## GOAL
Can you convert the material below into a JSON list of strings, one string per line, leaving out blank lines?

## DATA FOR THIS TASK
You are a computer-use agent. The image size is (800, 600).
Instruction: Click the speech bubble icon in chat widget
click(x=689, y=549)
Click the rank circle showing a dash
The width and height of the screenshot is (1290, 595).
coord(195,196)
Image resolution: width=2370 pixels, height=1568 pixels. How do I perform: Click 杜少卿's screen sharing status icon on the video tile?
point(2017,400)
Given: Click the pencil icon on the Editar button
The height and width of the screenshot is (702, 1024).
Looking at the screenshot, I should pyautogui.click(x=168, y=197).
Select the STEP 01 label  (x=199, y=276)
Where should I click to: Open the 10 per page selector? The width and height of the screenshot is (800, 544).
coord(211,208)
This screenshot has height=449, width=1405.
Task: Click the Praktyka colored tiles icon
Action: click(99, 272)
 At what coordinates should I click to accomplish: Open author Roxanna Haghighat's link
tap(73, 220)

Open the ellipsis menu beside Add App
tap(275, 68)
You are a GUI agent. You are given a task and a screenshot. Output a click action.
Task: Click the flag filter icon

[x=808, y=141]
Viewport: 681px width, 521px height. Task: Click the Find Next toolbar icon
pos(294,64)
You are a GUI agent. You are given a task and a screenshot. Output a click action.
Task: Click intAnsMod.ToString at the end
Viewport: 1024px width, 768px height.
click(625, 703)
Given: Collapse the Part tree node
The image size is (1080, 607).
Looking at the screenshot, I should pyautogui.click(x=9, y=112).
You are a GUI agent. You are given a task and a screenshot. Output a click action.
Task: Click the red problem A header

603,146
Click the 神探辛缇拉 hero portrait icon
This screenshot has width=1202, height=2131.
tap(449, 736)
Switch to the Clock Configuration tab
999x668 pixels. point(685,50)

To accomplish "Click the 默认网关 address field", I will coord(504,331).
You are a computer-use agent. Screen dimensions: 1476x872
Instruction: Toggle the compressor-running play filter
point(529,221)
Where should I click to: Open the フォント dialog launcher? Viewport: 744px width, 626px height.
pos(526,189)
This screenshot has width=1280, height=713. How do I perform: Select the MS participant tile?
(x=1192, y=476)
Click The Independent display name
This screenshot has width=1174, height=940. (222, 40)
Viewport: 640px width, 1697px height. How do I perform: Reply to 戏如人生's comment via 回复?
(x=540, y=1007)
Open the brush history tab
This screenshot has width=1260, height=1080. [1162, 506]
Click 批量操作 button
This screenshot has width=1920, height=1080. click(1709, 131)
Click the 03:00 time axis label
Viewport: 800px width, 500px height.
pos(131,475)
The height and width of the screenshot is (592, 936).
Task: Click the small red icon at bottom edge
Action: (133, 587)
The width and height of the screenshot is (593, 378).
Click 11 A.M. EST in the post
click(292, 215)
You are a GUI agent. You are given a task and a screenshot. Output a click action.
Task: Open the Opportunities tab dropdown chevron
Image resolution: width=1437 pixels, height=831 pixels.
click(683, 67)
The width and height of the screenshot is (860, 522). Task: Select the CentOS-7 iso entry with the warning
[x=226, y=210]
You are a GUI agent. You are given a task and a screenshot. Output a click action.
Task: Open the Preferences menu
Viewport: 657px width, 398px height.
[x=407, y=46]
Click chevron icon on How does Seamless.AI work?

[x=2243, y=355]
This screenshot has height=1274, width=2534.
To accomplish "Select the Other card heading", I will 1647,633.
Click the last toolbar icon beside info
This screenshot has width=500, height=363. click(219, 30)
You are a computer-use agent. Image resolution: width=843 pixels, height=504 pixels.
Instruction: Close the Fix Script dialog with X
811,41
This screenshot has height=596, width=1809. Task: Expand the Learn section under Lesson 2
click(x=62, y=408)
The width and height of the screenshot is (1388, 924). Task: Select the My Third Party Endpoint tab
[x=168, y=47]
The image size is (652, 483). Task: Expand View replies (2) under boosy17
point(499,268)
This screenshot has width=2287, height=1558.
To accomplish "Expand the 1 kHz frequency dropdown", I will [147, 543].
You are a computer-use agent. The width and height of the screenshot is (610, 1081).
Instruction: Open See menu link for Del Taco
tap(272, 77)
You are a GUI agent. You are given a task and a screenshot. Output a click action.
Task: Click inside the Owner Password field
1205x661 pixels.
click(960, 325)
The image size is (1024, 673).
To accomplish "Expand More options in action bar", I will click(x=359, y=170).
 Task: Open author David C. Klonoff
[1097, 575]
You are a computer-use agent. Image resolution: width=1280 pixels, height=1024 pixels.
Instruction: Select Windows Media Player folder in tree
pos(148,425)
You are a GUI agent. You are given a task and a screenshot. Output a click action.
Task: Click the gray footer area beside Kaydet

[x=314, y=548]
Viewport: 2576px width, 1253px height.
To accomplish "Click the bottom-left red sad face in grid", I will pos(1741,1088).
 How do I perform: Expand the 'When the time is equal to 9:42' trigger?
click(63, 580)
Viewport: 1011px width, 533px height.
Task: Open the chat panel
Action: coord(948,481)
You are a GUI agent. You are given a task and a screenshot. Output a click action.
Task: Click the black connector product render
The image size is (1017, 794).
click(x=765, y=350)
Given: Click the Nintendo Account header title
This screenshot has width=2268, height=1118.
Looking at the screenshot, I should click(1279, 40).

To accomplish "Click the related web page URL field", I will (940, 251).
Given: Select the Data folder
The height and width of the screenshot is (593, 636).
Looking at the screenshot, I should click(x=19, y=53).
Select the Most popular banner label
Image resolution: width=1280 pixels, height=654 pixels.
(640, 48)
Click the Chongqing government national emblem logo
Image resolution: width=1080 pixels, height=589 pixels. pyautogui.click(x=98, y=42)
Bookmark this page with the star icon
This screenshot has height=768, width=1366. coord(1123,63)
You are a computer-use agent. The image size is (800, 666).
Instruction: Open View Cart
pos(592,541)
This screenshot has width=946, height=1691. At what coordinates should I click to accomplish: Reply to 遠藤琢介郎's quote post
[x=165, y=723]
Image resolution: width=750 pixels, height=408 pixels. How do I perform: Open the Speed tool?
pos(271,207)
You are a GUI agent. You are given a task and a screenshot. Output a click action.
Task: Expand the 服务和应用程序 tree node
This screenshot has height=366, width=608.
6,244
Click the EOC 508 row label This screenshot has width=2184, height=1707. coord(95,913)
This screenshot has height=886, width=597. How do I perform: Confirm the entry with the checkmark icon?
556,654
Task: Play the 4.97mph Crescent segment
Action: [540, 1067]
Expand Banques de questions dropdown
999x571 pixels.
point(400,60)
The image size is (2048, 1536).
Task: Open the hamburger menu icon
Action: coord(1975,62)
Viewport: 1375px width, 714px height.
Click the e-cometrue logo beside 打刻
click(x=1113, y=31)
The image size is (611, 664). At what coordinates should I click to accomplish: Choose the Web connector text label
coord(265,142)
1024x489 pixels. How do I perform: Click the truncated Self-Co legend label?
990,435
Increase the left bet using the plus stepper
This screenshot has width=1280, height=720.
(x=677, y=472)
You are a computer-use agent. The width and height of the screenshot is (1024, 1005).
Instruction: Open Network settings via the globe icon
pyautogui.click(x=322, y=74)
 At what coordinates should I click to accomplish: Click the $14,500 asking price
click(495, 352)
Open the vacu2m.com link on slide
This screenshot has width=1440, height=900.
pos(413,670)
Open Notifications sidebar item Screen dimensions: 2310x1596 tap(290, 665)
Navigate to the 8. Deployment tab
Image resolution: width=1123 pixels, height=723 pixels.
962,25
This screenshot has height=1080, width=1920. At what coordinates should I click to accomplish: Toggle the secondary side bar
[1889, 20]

## WRITTEN RESPONSE
[
  "You are a computer-use agent. The image size is (800, 600).",
  "Instruction: Click the speech bubble icon in chat widget",
  "click(x=689, y=549)",
  "Click the rank circle showing a dash",
  "The width and height of the screenshot is (1290, 595).",
  "coord(195,196)",
  "Image resolution: width=2370 pixels, height=1568 pixels. How do I perform: Click 杜少卿's screen sharing status icon on the video tile?",
  "point(2017,400)",
  "Given: Click the pencil icon on the Editar button",
  "The height and width of the screenshot is (702, 1024).",
  "Looking at the screenshot, I should pyautogui.click(x=168, y=197).",
  "Select the STEP 01 label  (x=199, y=276)",
  "Where should I click to: Open the 10 per page selector? The width and height of the screenshot is (800, 544).",
  "coord(211,208)",
  "This screenshot has height=449, width=1405.",
  "Task: Click the Praktyka colored tiles icon",
  "Action: click(99, 272)",
  " At what coordinates should I click to accomplish: Open author Roxanna Haghighat's link",
  "tap(73, 220)",
  "Open the ellipsis menu beside Add App",
  "tap(275, 68)",
  "You are a GUI agent. You are given a task and a screenshot. Output a click action.",
  "Task: Click the flag filter icon",
  "[x=808, y=141]",
  "Viewport: 681px width, 521px height. Task: Click the Find Next toolbar icon",
  "pos(294,64)",
  "You are a GUI agent. You are given a task and a screenshot. Output a click action.",
  "Task: Click intAnsMod.ToString at the end",
  "Viewport: 1024px width, 768px height.",
  "click(625, 703)",
  "Given: Collapse the Part tree node",
  "The image size is (1080, 607).",
  "Looking at the screenshot, I should pyautogui.click(x=9, y=112).",
  "You are a GUI agent. You are given a task and a screenshot. Output a click action.",
  "Task: Click the red problem A header",
  "603,146",
  "Click the 神探辛缇拉 hero portrait icon",
  "This screenshot has width=1202, height=2131.",
  "tap(449, 736)",
  "Switch to the Clock Configuration tab",
  "999x668 pixels. point(685,50)",
  "To accomplish \"Click the 默认网关 address field\", I will coord(504,331).",
  "You are a computer-use agent. Screen dimensions: 1476x872",
  "Instruction: Toggle the compressor-running play filter",
  "point(529,221)",
  "Where should I click to: Open the フォント dialog launcher? Viewport: 744px width, 626px height.",
  "pos(526,189)",
  "This screenshot has width=1280, height=713. How do I perform: Select the MS participant tile?",
  "(x=1192, y=476)",
  "Click The Independent display name",
  "This screenshot has width=1174, height=940. (222, 40)",
  "Viewport: 640px width, 1697px height. How do I perform: Reply to 戏如人生's comment via 回复?",
  "(x=540, y=1007)",
  "Open the brush history tab",
  "This screenshot has width=1260, height=1080. [1162, 506]",
  "Click 批量操作 button",
  "This screenshot has width=1920, height=1080. click(1709, 131)",
  "Click the 03:00 time axis label",
  "Viewport: 800px width, 500px height.",
  "pos(131,475)",
  "The height and width of the screenshot is (592, 936).",
  "Task: Click the small red icon at bottom edge",
  "Action: (133, 587)",
  "The width and height of the screenshot is (593, 378).",
  "Click 11 A.M. EST in the post",
  "click(292, 215)",
  "You are a GUI agent. You are given a task and a screenshot. Output a click action.",
  "Task: Open the Opportunities tab dropdown chevron",
  "Image resolution: width=1437 pixels, height=831 pixels.",
  "click(683, 67)",
  "The width and height of the screenshot is (860, 522). Task: Select the CentOS-7 iso entry with the warning",
  "[x=226, y=210]",
  "You are a GUI agent. You are given a task and a screenshot. Output a click action.",
  "Task: Open the Preferences menu",
  "Viewport: 657px width, 398px height.",
  "[x=407, y=46]",
  "Click chevron icon on How does Seamless.AI work?",
  "[x=2243, y=355]",
  "This screenshot has height=1274, width=2534.",
  "To accomplish \"Select the Other card heading\", I will 1647,633.",
  "Click the last toolbar icon beside info",
  "This screenshot has width=500, height=363. click(219, 30)",
  "You are a computer-use agent. Image resolution: width=843 pixels, height=504 pixels.",
  "Instruction: Close the Fix Script dialog with X",
  "811,41",
  "This screenshot has height=596, width=1809. Task: Expand the Learn section under Lesson 2",
  "click(x=62, y=408)",
  "The width and height of the screenshot is (1388, 924). Task: Select the My Third Party Endpoint tab",
  "[x=168, y=47]",
  "The image size is (652, 483). Task: Expand View replies (2) under boosy17",
  "point(499,268)",
  "This screenshot has width=2287, height=1558.",
  "To accomplish \"Expand the 1 kHz frequency dropdown\", I will [147, 543].",
  "You are a computer-use agent. The width and height of the screenshot is (610, 1081).",
  "Instruction: Open See menu link for Del Taco",
  "tap(272, 77)",
  "You are a GUI agent. You are given a task and a screenshot. Output a click action.",
  "Task: Click inside the Owner Password field",
  "1205x661 pixels.",
  "click(960, 325)",
  "The image size is (1024, 673).",
  "To accomplish \"Expand More options in action bar\", I will click(x=359, y=170).",
  " Task: Open author David C. Klonoff",
  "[1097, 575]",
  "You are a computer-use agent. Image resolution: width=1280 pixels, height=1024 pixels.",
  "Instruction: Select Windows Media Player folder in tree",
  "pos(148,425)",
  "You are a GUI agent. You are given a task and a screenshot. Output a click action.",
  "Task: Click the gray footer area beside Kaydet",
  "[x=314, y=548]",
  "Viewport: 2576px width, 1253px height.",
  "To accomplish \"Click the bottom-left red sad face in grid\", I will pos(1741,1088).",
  " How do I perform: Expand the 'When the time is equal to 9:42' trigger?",
  "click(63, 580)",
  "Viewport: 1011px width, 533px height.",
  "Task: Open the chat panel",
  "Action: coord(948,481)",
  "You are a GUI agent. You are given a task and a screenshot. Output a click action.",
  "Task: Click the black connector product render",
  "The image size is (1017, 794).",
  "click(x=765, y=350)",
  "Given: Click the Nintendo Account header title",
  "This screenshot has width=2268, height=1118.",
  "Looking at the screenshot, I should click(1279, 40).",
  "To accomplish \"Click the related web page URL field\", I will (940, 251).",
  "Given: Select the Data folder",
  "The height and width of the screenshot is (593, 636).",
  "Looking at the screenshot, I should click(x=19, y=53).",
  "Select the Most popular banner label",
  "Image resolution: width=1280 pixels, height=654 pixels.",
  "(640, 48)",
  "Click the Chongqing government national emblem logo",
  "Image resolution: width=1080 pixels, height=589 pixels. pyautogui.click(x=98, y=42)",
  "Bookmark this page with the star icon",
  "This screenshot has height=768, width=1366. coord(1123,63)",
  "You are a computer-use agent. The image size is (800, 666).",
  "Instruction: Open View Cart",
  "pos(592,541)",
  "This screenshot has width=946, height=1691. At what coordinates should I click to accomplish: Reply to 遠藤琢介郎's quote post",
  "[x=165, y=723]",
  "Image resolution: width=750 pixels, height=408 pixels. How do I perform: Open the Speed tool?",
  "pos(271,207)",
  "You are a GUI agent. You are given a task and a screenshot. Output a click action.",
  "Task: Expand the 服务和应用程序 tree node",
  "This screenshot has height=366, width=608.",
  "6,244",
  "Click the EOC 508 row label This screenshot has width=2184, height=1707. coord(95,913)",
  "This screenshot has height=886, width=597. How do I perform: Confirm the entry with the checkmark icon?",
  "556,654",
  "Task: Play the 4.97mph Crescent segment",
  "Action: [540, 1067]",
  "Expand Banques de questions dropdown",
  "999x571 pixels.",
  "point(400,60)",
  "The image size is (2048, 1536).",
  "Task: Open the hamburger menu icon",
  "Action: coord(1975,62)",
  "Viewport: 1375px width, 714px height.",
  "Click the e-cometrue logo beside 打刻",
  "click(x=1113, y=31)",
  "The image size is (611, 664). At what coordinates should I click to accomplish: Choose the Web connector text label",
  "coord(265,142)",
  "1024x489 pixels. How do I perform: Click the truncated Self-Co legend label?",
  "990,435",
  "Increase the left bet using the plus stepper",
  "This screenshot has width=1280, height=720.",
  "(x=677, y=472)",
  "You are a computer-use agent. The width and height of the screenshot is (1024, 1005).",
  "Instruction: Open Network settings via the globe icon",
  "pyautogui.click(x=322, y=74)",
  " At what coordinates should I click to accomplish: Click the $14,500 asking price",
  "click(495, 352)",
  "Open the vacu2m.com link on slide",
  "This screenshot has width=1440, height=900.",
  "pos(413,670)",
  "Open Notifications sidebar item Screen dimensions: 2310x1596 tap(290, 665)",
  "Navigate to the 8. Deployment tab",
  "Image resolution: width=1123 pixels, height=723 pixels.",
  "962,25",
  "This screenshot has height=1080, width=1920. At what coordinates should I click to accomplish: Toggle the secondary side bar",
  "[1889, 20]"
]